Saved entries
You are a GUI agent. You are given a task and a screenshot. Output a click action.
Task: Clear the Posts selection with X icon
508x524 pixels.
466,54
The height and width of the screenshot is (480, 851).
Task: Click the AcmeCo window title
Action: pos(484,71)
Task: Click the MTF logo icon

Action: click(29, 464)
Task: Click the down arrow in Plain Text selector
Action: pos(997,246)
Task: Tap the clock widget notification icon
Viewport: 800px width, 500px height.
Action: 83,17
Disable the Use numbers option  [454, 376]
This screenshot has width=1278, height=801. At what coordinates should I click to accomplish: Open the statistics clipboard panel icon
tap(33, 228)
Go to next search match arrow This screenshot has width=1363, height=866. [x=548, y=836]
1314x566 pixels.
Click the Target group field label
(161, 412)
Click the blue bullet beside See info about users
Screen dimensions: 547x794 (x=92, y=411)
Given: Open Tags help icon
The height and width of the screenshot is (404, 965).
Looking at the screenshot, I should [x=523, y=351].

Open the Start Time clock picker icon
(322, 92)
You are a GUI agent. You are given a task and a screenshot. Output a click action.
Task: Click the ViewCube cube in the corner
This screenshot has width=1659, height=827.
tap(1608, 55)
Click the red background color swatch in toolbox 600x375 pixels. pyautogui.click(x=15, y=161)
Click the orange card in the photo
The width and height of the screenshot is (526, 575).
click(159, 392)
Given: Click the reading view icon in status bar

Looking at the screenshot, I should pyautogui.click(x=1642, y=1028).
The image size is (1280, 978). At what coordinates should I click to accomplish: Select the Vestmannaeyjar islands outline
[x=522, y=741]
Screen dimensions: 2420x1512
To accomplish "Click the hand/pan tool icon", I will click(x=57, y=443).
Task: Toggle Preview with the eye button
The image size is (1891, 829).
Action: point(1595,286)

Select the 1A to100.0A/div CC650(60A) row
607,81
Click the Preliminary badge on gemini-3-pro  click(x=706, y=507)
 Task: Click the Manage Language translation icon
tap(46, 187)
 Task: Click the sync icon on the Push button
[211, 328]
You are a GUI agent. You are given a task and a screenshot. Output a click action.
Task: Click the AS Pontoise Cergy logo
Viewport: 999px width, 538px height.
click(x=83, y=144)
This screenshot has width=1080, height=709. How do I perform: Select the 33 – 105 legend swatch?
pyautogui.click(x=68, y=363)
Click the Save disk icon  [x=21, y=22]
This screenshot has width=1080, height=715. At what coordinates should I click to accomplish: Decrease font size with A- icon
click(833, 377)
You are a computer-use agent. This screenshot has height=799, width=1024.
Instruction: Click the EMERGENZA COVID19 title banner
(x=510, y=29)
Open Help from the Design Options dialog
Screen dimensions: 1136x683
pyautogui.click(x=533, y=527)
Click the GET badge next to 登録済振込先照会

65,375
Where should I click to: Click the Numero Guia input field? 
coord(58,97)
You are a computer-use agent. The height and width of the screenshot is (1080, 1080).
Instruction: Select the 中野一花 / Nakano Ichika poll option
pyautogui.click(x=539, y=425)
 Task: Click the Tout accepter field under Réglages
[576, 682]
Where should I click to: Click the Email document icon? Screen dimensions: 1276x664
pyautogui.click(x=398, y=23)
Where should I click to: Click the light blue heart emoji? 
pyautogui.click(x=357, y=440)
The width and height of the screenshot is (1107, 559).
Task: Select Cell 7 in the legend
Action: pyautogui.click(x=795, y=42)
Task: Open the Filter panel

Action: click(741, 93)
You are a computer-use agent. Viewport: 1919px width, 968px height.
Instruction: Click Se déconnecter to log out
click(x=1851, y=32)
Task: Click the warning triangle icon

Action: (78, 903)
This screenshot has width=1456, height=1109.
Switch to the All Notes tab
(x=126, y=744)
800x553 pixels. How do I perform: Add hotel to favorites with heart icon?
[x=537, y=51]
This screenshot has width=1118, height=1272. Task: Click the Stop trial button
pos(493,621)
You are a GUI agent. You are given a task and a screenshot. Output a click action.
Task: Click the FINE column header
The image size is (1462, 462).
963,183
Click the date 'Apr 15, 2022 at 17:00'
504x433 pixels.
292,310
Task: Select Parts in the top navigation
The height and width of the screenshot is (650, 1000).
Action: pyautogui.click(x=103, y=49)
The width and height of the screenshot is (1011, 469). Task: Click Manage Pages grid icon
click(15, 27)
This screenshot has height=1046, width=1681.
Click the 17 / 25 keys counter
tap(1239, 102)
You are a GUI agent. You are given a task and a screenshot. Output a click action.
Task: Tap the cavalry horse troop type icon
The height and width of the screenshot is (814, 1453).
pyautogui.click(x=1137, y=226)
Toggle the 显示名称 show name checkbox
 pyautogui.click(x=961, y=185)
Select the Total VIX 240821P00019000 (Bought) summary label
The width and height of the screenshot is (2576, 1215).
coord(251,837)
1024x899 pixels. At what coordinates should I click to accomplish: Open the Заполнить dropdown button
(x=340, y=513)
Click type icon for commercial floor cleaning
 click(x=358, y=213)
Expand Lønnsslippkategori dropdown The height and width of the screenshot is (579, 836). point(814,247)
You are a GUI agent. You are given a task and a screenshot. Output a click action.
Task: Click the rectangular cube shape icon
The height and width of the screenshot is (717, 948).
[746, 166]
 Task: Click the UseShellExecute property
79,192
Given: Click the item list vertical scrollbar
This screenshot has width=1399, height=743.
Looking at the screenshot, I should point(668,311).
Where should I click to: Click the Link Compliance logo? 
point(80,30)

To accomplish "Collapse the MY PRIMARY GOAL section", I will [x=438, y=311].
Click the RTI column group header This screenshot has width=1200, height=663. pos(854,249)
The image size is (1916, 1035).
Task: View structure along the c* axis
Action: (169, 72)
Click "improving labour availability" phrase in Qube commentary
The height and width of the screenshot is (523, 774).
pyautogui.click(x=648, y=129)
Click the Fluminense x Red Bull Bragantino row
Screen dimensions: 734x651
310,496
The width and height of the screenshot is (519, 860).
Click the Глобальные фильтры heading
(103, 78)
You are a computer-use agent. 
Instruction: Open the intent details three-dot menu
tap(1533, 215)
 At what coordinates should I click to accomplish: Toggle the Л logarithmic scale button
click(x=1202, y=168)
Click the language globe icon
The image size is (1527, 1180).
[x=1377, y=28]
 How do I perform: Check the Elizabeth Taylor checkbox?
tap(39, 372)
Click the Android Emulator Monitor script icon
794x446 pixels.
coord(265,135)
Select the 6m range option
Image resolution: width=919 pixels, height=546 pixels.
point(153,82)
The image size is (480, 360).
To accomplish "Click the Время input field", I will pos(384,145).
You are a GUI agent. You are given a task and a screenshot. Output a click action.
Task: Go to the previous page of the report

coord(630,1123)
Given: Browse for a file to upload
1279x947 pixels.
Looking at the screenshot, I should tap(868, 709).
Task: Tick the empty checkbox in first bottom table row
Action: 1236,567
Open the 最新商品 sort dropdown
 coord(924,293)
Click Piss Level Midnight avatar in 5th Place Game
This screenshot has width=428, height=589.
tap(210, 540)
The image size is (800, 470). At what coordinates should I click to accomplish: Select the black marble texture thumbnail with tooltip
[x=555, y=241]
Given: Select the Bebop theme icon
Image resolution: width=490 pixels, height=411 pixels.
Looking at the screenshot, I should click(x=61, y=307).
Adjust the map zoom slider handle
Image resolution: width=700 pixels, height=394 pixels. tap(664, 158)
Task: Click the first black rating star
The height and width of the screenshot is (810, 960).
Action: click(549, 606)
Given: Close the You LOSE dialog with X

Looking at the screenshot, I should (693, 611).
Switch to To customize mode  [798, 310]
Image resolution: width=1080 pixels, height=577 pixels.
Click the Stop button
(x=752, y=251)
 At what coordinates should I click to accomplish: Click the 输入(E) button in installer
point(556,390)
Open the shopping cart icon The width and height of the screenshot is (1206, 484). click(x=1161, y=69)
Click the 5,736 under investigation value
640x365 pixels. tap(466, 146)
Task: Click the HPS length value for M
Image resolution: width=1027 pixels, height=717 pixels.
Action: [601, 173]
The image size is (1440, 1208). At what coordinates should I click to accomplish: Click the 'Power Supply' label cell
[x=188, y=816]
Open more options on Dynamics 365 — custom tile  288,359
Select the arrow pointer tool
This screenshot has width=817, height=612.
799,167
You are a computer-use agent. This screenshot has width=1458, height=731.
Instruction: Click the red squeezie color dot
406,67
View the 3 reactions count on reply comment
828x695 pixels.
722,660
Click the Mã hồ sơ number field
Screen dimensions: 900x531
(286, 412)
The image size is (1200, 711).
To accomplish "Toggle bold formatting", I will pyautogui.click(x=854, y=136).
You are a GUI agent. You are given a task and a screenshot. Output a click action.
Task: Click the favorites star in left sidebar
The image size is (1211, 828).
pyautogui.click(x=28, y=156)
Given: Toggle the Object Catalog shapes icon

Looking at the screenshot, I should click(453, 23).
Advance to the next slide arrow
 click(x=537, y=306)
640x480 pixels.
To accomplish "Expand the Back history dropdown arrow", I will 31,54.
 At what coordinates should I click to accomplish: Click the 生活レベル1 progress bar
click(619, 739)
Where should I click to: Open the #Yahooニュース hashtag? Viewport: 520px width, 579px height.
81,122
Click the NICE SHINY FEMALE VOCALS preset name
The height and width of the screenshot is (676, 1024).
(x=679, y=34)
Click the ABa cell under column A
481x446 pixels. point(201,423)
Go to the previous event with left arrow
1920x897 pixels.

WORK TO BE COMPLETED: Give the number of lines above that contain "left", and nothing more.

SOLUTION BELOW: 2